● TEXT TO READ
Winoa, headquartered in France, specializes in the preparation, treatment and transformation of metal surfaces, the manufacture of steel shot and grit, stainless steel abrasives and cut-wire, technological tools and services, as well as the production of steel grit used for cutting stone.

History 
The company was founded in 1961 through a joint venture between a subsidiary of the French group Wendel and the US Wheelabrator corporation. The company took the name WINOA on its 50th anniversary in 2011.

In the 1980s, the group underwent development following acquisitions in the UK, Italy, Canada and the United States. This development continued into the 1990s in the Czech Republic, Spain, Austria, Slovenia, South Africa, Brazil and Asia (China, Korea, Thailand and Japan).

In 2005, Winoa was acquired by LBO France.

● SHORT PROBLEM 1
Can you copy the rows word for word, starting with the row that contains "Enum EncoderValue (152, 629)" and going on through the row that contains "Class ColorPalette (147, 458)"?
The rows that follow are unrelated to the Winoa text.

● DATA RECORDS
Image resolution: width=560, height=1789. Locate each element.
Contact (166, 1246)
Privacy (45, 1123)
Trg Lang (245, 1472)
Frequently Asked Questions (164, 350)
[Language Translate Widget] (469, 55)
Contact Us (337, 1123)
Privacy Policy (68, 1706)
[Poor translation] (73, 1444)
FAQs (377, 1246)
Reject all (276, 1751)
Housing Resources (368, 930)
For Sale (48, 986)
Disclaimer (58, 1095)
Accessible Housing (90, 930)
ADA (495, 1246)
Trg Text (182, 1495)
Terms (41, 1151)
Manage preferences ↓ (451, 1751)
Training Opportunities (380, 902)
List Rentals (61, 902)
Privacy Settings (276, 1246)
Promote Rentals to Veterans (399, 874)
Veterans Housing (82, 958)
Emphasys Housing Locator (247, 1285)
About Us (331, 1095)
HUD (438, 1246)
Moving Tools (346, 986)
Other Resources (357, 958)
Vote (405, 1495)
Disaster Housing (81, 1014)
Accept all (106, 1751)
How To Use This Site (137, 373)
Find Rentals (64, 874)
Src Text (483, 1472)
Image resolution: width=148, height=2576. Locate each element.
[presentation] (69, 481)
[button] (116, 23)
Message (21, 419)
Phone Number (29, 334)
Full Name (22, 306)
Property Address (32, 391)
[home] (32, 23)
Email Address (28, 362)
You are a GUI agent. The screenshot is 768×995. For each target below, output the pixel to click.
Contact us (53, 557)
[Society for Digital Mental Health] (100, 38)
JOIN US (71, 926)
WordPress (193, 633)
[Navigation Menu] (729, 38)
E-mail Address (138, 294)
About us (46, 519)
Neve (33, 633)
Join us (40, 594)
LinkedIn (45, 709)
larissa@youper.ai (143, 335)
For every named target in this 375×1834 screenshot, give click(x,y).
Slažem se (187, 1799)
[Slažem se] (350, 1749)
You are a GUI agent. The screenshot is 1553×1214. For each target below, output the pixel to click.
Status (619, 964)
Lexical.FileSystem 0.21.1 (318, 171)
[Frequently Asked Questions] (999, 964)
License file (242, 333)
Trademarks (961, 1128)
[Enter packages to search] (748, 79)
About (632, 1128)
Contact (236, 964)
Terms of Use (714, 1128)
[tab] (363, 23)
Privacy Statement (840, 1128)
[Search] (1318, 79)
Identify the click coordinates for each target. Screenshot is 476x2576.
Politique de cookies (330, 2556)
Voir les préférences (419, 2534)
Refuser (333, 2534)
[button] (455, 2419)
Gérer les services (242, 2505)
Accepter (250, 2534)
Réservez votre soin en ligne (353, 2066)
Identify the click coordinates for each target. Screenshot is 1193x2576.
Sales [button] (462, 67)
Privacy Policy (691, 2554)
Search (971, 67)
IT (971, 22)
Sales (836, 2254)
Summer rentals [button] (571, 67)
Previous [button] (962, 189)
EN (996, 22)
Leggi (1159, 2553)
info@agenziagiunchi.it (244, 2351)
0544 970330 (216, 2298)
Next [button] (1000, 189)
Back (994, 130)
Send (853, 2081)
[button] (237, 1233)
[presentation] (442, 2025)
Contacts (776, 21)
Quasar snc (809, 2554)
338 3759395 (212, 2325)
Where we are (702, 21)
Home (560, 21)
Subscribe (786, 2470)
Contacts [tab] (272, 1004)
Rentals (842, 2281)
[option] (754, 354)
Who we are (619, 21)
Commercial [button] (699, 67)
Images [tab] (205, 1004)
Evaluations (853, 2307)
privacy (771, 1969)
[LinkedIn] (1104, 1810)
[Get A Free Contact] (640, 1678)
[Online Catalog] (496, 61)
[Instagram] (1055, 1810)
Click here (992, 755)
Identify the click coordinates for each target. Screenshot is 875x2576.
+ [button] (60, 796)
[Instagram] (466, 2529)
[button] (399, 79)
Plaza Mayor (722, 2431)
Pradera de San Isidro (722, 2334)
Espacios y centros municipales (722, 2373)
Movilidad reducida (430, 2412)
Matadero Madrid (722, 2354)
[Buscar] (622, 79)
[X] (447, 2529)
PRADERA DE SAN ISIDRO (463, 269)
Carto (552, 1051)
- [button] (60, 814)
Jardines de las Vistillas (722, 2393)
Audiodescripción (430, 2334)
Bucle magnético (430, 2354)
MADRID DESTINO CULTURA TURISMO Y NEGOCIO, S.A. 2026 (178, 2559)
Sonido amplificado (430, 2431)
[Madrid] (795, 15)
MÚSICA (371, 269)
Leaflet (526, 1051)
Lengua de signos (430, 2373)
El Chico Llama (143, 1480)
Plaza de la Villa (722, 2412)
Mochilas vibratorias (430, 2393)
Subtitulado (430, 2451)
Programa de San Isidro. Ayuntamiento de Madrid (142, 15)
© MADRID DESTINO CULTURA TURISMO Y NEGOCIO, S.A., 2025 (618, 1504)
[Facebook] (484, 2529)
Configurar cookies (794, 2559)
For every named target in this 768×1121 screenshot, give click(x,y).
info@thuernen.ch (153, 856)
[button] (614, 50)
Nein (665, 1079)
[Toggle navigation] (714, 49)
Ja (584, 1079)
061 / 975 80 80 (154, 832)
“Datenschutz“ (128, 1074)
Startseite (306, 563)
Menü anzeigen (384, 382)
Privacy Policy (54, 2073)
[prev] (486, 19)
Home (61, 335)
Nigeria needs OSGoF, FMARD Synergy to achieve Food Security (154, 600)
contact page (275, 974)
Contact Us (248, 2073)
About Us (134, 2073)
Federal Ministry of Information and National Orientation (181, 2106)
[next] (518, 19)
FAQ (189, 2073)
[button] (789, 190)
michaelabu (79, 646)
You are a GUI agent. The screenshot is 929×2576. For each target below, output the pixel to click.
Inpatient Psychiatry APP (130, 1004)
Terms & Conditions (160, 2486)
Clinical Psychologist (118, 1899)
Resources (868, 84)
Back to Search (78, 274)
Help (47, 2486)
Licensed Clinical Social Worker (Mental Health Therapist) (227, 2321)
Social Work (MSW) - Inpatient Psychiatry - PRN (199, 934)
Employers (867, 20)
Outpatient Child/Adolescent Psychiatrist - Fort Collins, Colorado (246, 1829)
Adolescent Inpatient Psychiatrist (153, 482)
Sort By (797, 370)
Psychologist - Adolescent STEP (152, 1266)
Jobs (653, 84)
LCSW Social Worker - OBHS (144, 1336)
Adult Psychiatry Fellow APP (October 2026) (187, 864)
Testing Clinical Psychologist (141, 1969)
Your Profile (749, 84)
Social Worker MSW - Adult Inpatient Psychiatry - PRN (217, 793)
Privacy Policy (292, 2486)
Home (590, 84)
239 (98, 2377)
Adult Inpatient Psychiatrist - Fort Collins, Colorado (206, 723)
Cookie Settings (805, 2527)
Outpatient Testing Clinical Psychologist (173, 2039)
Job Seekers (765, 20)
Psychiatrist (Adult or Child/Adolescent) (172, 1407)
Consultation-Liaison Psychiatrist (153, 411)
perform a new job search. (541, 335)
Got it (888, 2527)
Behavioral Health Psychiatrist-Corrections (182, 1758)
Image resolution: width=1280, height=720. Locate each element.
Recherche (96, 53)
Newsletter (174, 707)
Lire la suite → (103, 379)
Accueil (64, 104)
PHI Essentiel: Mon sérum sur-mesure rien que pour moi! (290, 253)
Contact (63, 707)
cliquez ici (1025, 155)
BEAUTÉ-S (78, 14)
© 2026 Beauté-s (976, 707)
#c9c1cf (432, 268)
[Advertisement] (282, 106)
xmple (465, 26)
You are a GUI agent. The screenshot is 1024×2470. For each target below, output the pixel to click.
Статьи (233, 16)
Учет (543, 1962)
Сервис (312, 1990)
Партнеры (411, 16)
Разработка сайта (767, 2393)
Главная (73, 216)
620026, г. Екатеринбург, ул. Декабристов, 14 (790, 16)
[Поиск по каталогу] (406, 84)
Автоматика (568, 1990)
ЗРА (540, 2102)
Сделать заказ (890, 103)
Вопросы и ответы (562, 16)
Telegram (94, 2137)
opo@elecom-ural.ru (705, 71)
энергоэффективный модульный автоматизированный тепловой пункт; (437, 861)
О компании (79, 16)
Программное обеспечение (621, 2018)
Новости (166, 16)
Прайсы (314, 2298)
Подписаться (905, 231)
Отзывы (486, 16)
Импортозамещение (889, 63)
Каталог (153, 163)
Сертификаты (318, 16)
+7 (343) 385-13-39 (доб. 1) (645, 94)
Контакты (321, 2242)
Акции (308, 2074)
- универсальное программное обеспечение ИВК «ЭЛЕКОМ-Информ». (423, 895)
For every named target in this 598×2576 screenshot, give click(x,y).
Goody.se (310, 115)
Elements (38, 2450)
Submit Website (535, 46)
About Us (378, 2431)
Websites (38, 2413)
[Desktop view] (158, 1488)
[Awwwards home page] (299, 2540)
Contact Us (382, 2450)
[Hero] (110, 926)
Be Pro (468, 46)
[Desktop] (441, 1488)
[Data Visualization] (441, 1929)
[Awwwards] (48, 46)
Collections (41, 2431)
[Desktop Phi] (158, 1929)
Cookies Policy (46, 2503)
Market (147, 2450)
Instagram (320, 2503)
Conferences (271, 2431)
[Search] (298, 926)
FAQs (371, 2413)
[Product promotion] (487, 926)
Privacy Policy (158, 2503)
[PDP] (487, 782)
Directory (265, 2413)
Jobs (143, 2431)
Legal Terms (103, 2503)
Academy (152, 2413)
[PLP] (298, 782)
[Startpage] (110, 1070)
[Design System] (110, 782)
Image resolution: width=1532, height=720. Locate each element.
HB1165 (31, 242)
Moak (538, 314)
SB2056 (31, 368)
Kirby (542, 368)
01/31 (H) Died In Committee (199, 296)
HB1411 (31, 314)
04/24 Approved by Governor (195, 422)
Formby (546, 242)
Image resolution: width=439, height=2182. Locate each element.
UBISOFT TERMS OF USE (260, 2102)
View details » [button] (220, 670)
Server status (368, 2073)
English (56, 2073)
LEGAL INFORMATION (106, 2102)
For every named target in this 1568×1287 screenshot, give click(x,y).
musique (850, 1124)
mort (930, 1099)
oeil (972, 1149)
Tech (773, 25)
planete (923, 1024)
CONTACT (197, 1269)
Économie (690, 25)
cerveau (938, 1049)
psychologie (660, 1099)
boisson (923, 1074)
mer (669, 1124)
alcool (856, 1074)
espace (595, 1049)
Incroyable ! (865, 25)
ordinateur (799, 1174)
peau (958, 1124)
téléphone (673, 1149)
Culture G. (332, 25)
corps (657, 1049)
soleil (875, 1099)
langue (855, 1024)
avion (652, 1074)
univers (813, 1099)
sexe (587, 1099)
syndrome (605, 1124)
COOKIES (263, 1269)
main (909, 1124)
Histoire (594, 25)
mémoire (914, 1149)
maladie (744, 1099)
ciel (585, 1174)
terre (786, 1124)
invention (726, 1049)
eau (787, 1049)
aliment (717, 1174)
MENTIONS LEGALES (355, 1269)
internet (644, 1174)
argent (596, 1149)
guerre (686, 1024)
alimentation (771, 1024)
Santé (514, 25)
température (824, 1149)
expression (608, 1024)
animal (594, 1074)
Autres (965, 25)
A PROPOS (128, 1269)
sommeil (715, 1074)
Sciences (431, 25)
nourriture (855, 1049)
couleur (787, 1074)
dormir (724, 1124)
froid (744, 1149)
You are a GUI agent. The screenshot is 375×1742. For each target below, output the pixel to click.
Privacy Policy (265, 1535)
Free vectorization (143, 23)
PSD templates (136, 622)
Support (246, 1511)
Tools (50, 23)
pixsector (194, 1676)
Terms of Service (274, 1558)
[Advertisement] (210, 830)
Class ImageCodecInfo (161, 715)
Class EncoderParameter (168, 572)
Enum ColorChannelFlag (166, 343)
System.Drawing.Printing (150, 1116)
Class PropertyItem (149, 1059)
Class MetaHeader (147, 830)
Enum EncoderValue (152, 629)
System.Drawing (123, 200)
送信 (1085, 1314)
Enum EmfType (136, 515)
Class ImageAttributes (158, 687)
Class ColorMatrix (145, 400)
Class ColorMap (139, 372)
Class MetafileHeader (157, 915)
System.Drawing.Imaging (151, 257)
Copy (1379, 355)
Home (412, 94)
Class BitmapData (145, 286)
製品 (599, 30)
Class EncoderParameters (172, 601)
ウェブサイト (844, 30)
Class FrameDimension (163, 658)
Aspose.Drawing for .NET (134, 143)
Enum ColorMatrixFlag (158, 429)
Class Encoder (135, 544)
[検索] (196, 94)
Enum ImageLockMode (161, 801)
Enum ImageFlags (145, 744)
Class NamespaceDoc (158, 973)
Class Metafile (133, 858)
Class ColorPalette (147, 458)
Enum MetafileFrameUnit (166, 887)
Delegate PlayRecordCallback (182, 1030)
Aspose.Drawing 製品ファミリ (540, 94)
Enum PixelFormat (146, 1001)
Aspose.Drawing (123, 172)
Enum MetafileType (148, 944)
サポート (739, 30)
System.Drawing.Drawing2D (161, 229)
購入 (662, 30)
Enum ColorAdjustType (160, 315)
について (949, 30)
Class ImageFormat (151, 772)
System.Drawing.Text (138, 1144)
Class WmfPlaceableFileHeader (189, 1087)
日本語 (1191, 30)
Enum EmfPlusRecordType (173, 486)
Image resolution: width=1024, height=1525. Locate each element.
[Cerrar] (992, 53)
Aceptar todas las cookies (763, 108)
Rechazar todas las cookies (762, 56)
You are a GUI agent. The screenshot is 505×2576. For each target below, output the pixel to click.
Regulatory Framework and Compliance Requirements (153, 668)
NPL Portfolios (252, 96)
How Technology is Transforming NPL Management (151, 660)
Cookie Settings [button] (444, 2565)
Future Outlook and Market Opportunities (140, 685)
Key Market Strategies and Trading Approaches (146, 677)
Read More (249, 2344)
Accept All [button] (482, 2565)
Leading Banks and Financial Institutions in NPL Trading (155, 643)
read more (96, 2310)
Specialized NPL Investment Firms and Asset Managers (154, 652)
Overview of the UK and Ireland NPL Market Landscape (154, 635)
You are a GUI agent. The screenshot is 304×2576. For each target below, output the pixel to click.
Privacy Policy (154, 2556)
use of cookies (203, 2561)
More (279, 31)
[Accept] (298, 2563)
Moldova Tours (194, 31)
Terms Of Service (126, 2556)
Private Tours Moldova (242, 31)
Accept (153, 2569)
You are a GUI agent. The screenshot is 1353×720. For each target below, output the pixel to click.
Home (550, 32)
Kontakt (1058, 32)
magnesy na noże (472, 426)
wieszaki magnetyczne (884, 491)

● SHORT PROBLEM 2
Answer these questions from the Winoa text:
(a) In what year was the company founded?
(b) Which company acquired Winoa in 2005?
(c) In what year did the company take the name WINOA?

● EXERCISE RESULT 1
Enum EncoderValue (152, 629)
System.Drawing (123, 200)
送信 (1085, 1314)
Enum EmfType (136, 515)
Class ImageAttributes (158, 687)
Class ColorMatrix (145, 400)
Class ColorMap (139, 372)
Class MetafileHeader (157, 915)
System.Drawing.Imaging (151, 257)
Copy (1379, 355)
Home (412, 94)
Class BitmapData (145, 286)
製品 (599, 30)
Class EncoderParameters (172, 601)
ウェブサイト (844, 30)
Class FrameDimension (163, 658)
Aspose.Drawing for .NET (134, 143)
Enum ColorMatrixFlag (158, 429)
Class Encoder (135, 544)
[検索] (196, 94)
Enum ImageLockMode (161, 801)
Enum ImageFlags (145, 744)
Class NamespaceDoc (158, 973)
Class Metafile (133, 858)
Class ColorPalette (147, 458)

● EXERCISE RESULT 2
(a) 1961
(b) LBO France
(c) 2011